Débats
• Les militaires ont toujours privilégié les menaces et c’est normal, car ils n’ont pas directement en charge le projet politique. Les militaires du temps du général de Gaulle étaient dans leur majorité favorables à rester dans l’Otan, la menace étant d’une telle ampleur que leur attitude pouvait être comprise. C’est en fonction d’un projet politique (l’indépendance de la France) que le général de Gaulle, en dépit de la menace et des alliances, a décidé de quitter l’Organisation. Aujourd’hui, il n’y a plus véritablement de menace, mais il existe un projet politique du gouvernement français : c’est l’Europe, et ce projet doit l’emporter sur les autres considérations ; or sur le plan sécurité, l’Eurocorps est conçu de telle manière que les Allemands espèrent voir la France se rapprocher de l’Otan, et nous venons d’apprendre que c’était pratiquement fait ; l’Eurocorps sera dans la pratique rattaché à l’Otan. Le projet politique de la France est l’Europe, ce qui ne signifie pas que les intérêts européens soient opposés à ceux de l’Otan, mais les Américains voient dans les objectifs du Vieux Continent une entrave aux desseins de l’Otan. On ne peut pas ignorer ni négliger cette contradiction. Si l’on veut que prévale le projet politique, la sécurité de la France doit être conçue dans une perspective de construction de l’Europe et non en fonction d’une sécurité qui n’est menacée par personne.

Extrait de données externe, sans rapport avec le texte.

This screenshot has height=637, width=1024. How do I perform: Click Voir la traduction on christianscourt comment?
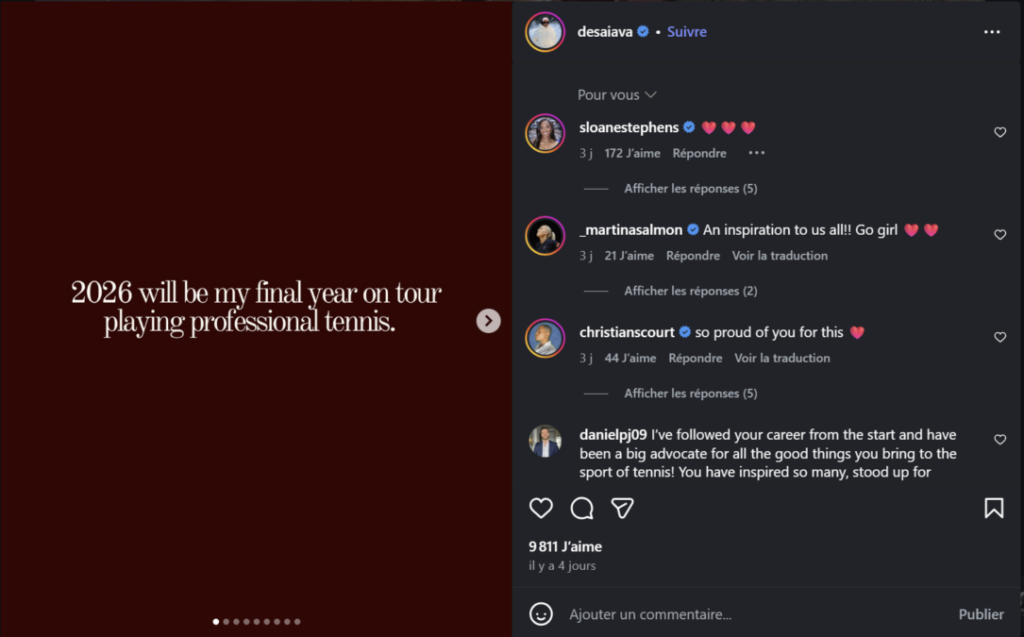pos(782,358)
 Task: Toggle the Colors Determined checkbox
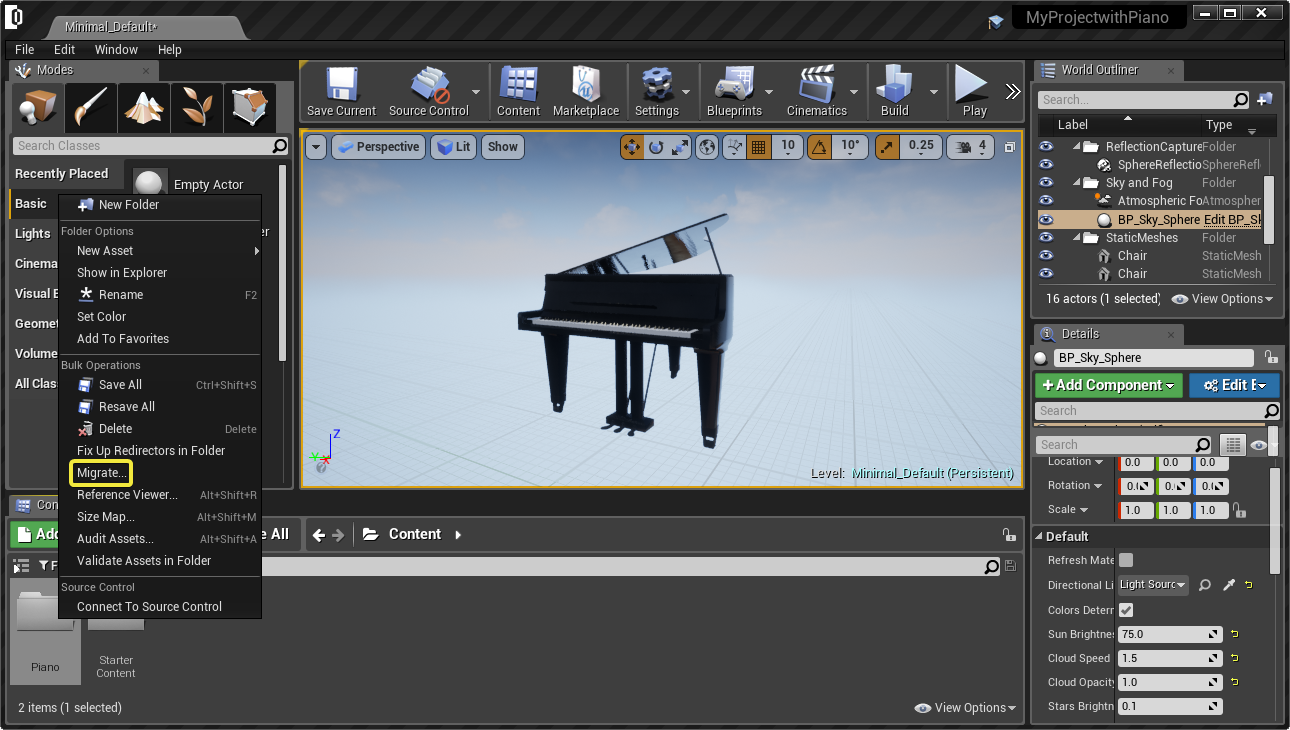pos(1126,610)
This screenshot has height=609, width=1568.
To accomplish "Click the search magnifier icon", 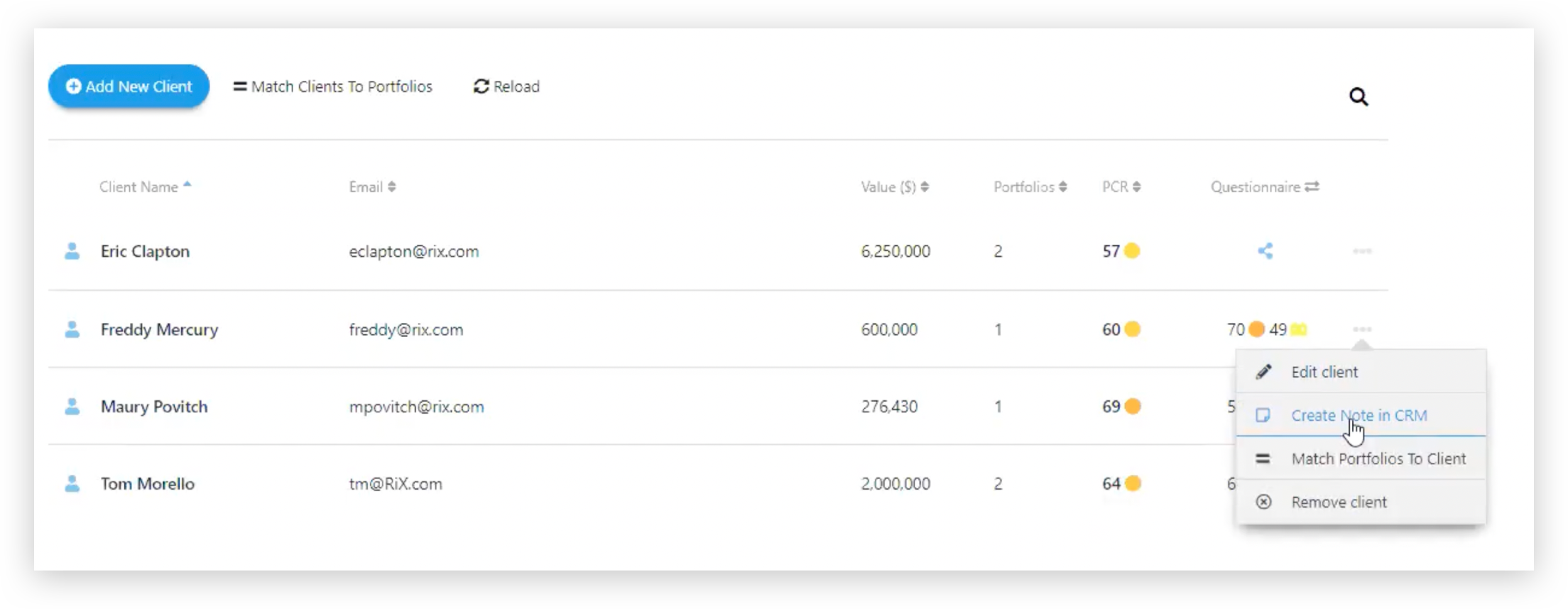I will pyautogui.click(x=1358, y=97).
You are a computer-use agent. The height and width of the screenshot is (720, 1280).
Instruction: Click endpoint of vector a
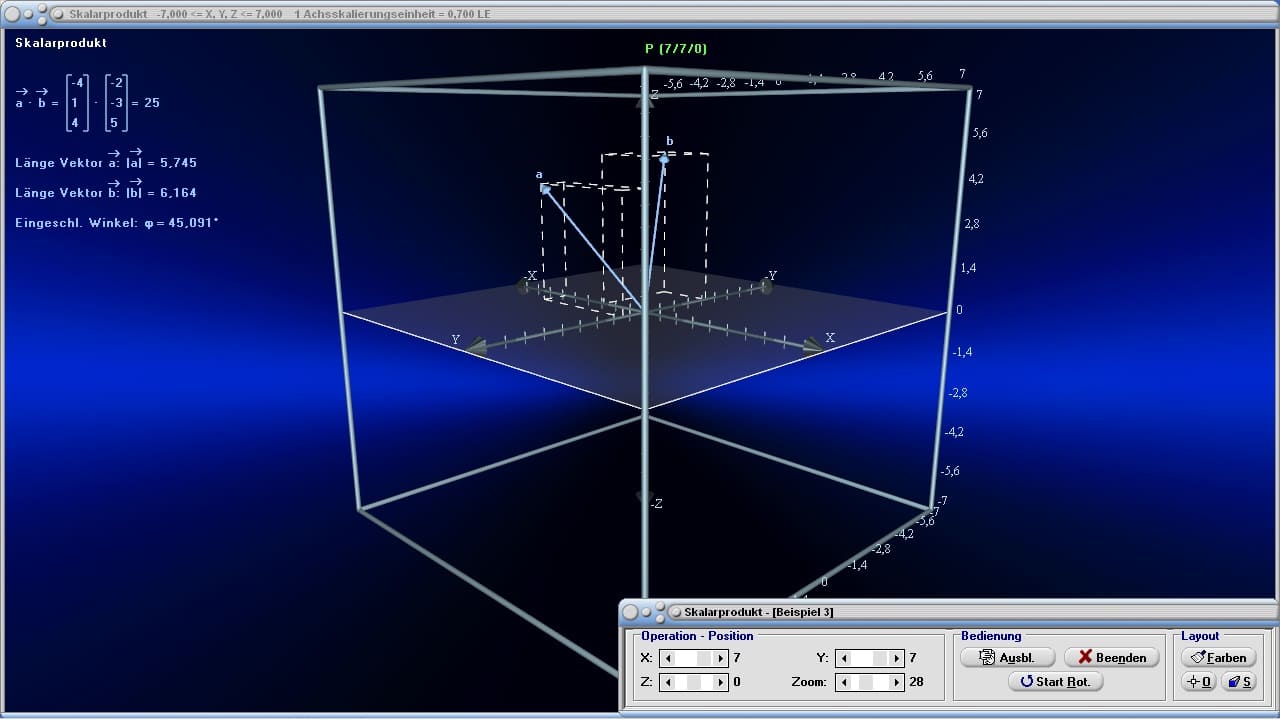[x=545, y=188]
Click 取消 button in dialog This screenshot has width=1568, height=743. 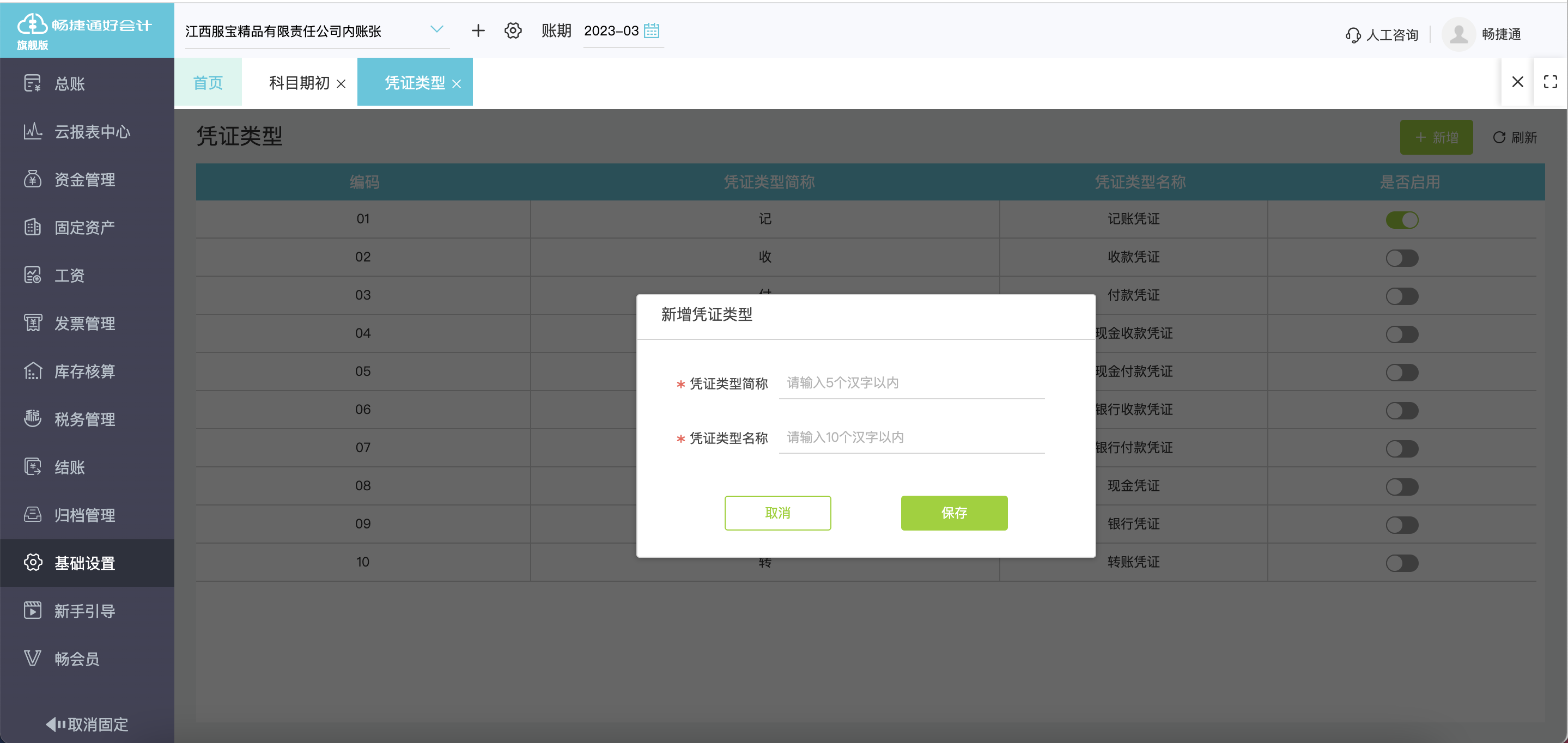click(x=778, y=513)
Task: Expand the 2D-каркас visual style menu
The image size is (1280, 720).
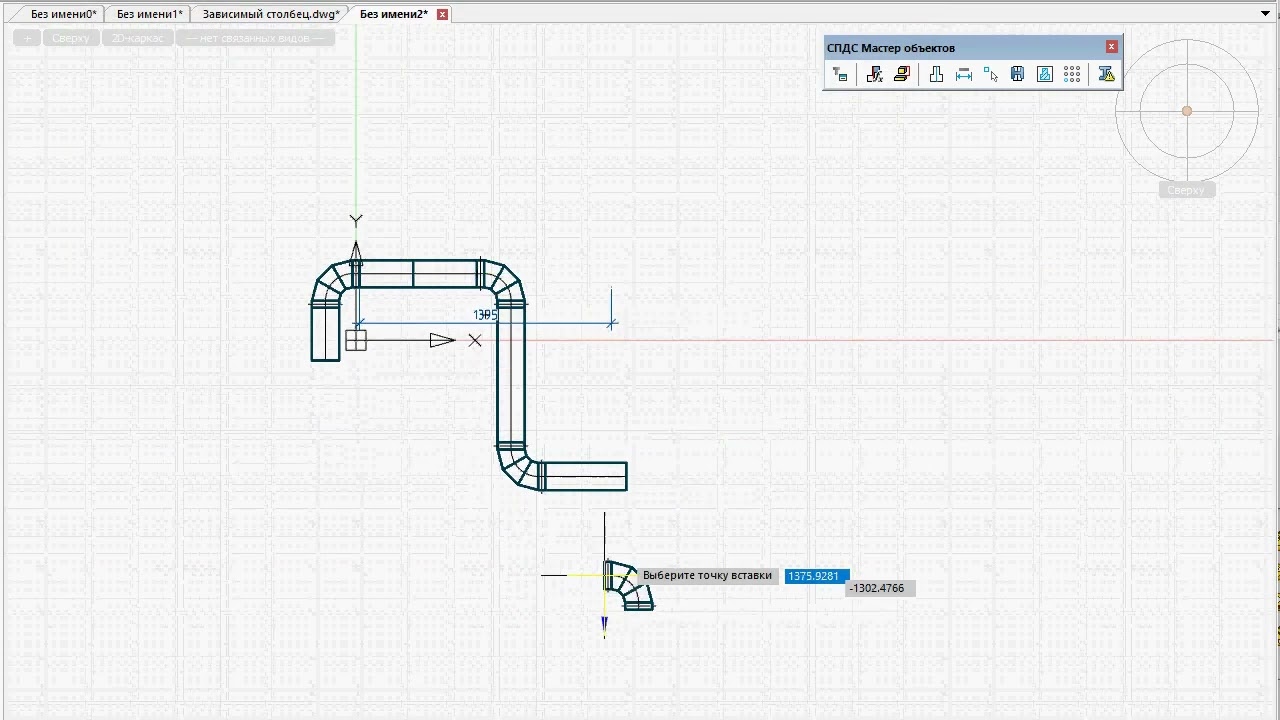Action: (x=138, y=38)
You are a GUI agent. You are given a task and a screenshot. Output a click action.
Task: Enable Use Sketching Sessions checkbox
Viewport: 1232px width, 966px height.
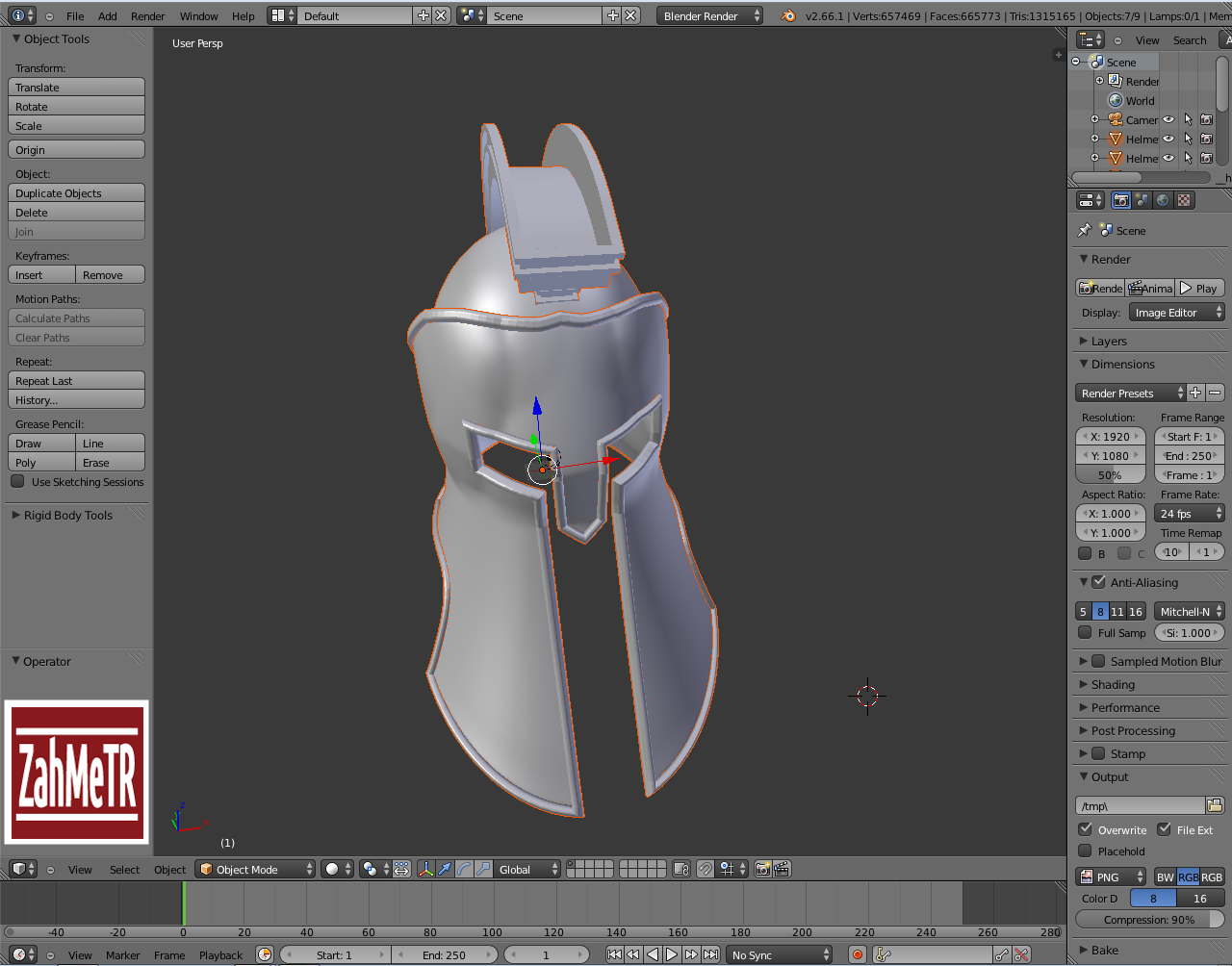click(17, 482)
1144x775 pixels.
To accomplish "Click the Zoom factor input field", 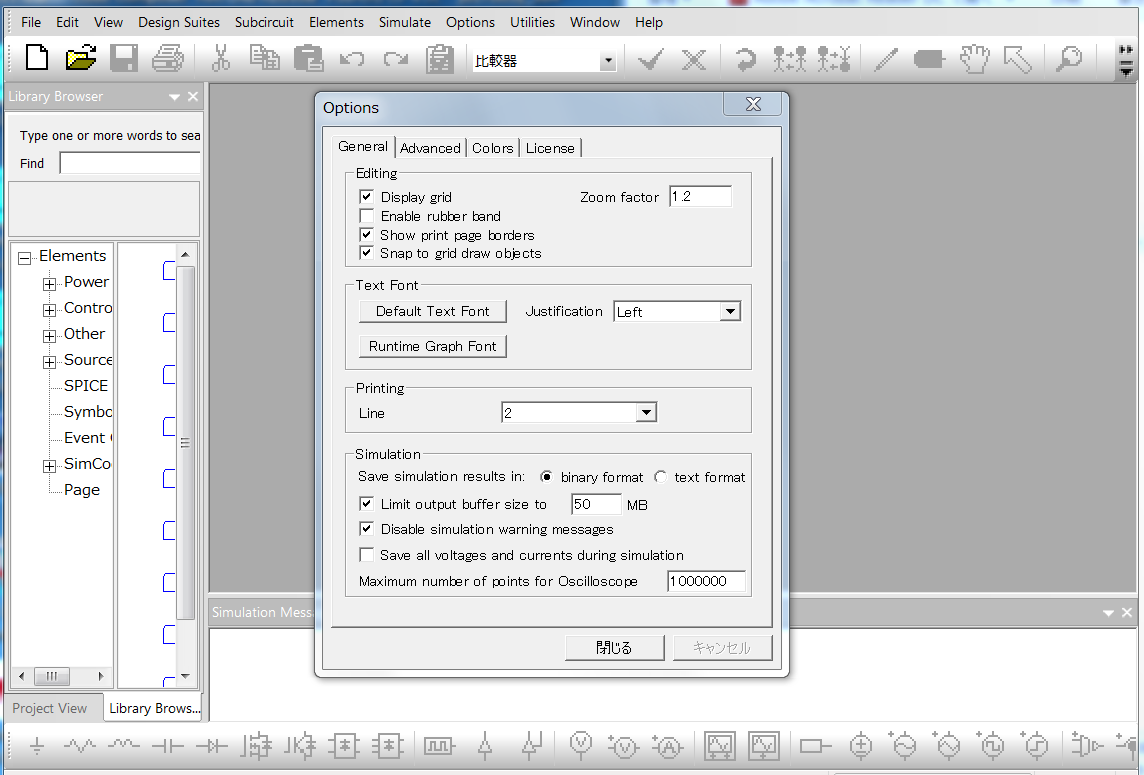I will point(700,197).
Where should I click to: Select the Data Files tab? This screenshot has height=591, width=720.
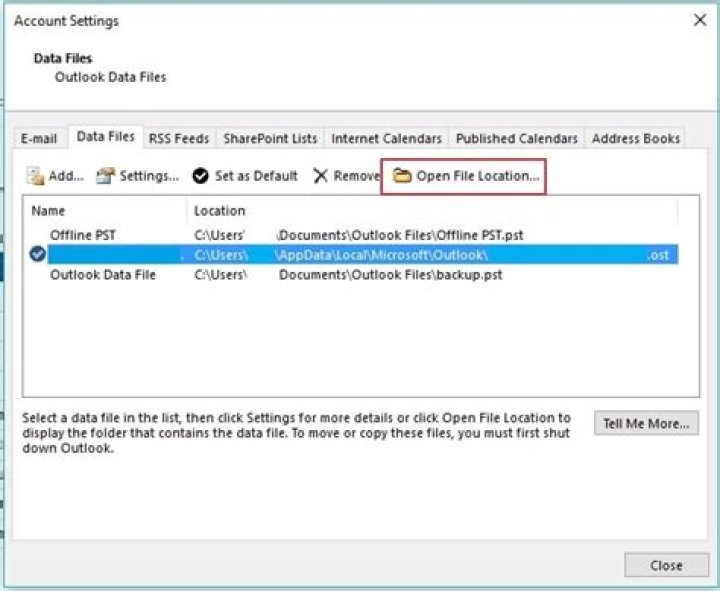coord(106,136)
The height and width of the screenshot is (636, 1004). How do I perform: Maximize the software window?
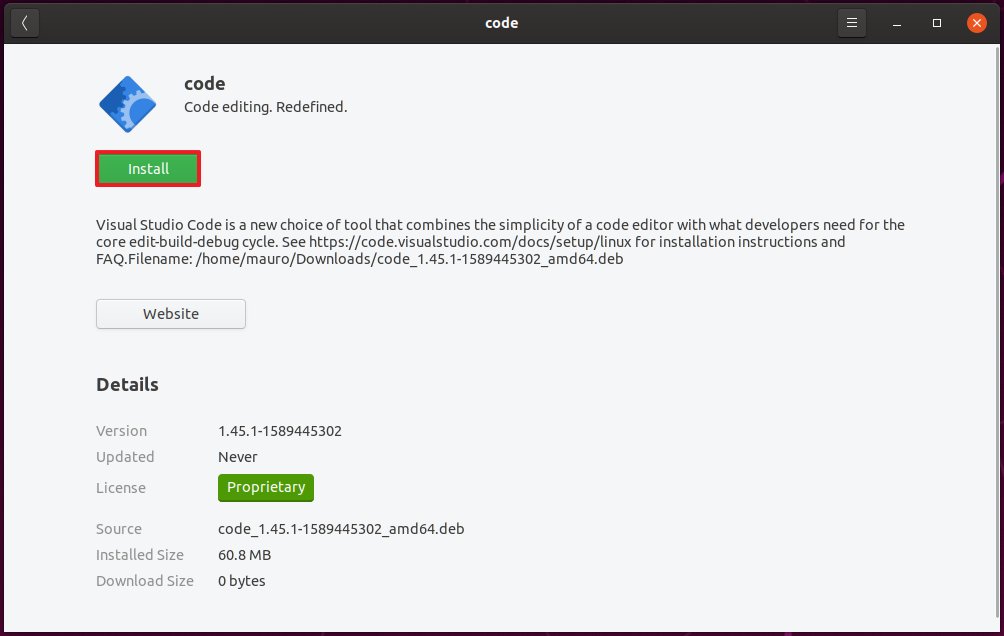point(937,23)
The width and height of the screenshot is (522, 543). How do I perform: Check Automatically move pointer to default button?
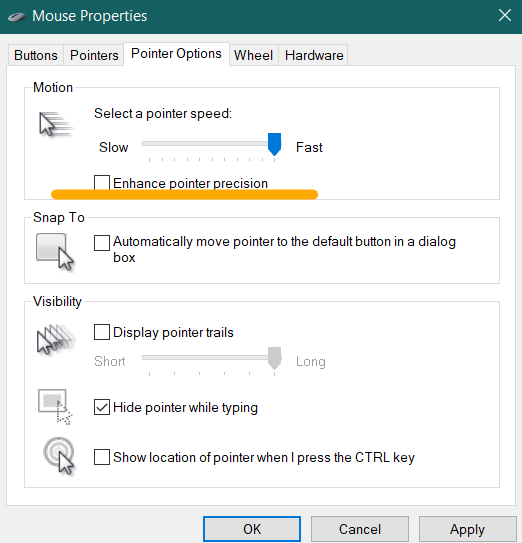[102, 242]
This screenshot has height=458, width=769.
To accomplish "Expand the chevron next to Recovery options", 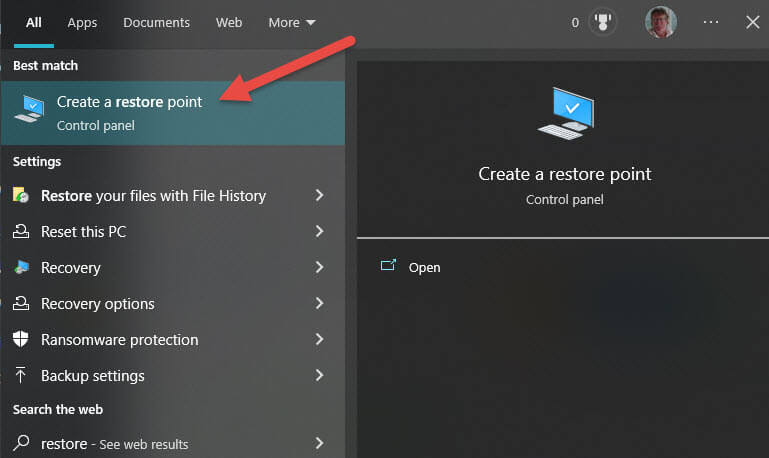I will 319,303.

• Lorsque le général de Gaulle a pris sa décision, il a aussitôt adressé un mémorandum à l’ensemble de nos alliés pour les assurer que la France respecterait les dispositions du traité de Washington. Dans celui de Maastricht, les questions de sécurité et de défense sont examinées trop tardivement : on aurait dû commencer par la politique étrangère ouvrant sur une politique de défense commune compatible avec l’Alliance atlantique. Enfin, que l’Eurocorps puisse être engagé hors de la zone de l’Otan est sans doute une bonne chose, car jusqu’à présent, pour intervenir hors de cette zone, il n’y avait que les Américains, les Britanniques et les Français : que les Allemands s’engagent ainsi à l’avenir à nos côtés pour défendre les intérêts de l’Europe, même sous commandement de l’Otan, sera certainement un progrès bénéfique pour la sécurité même de l’Europe.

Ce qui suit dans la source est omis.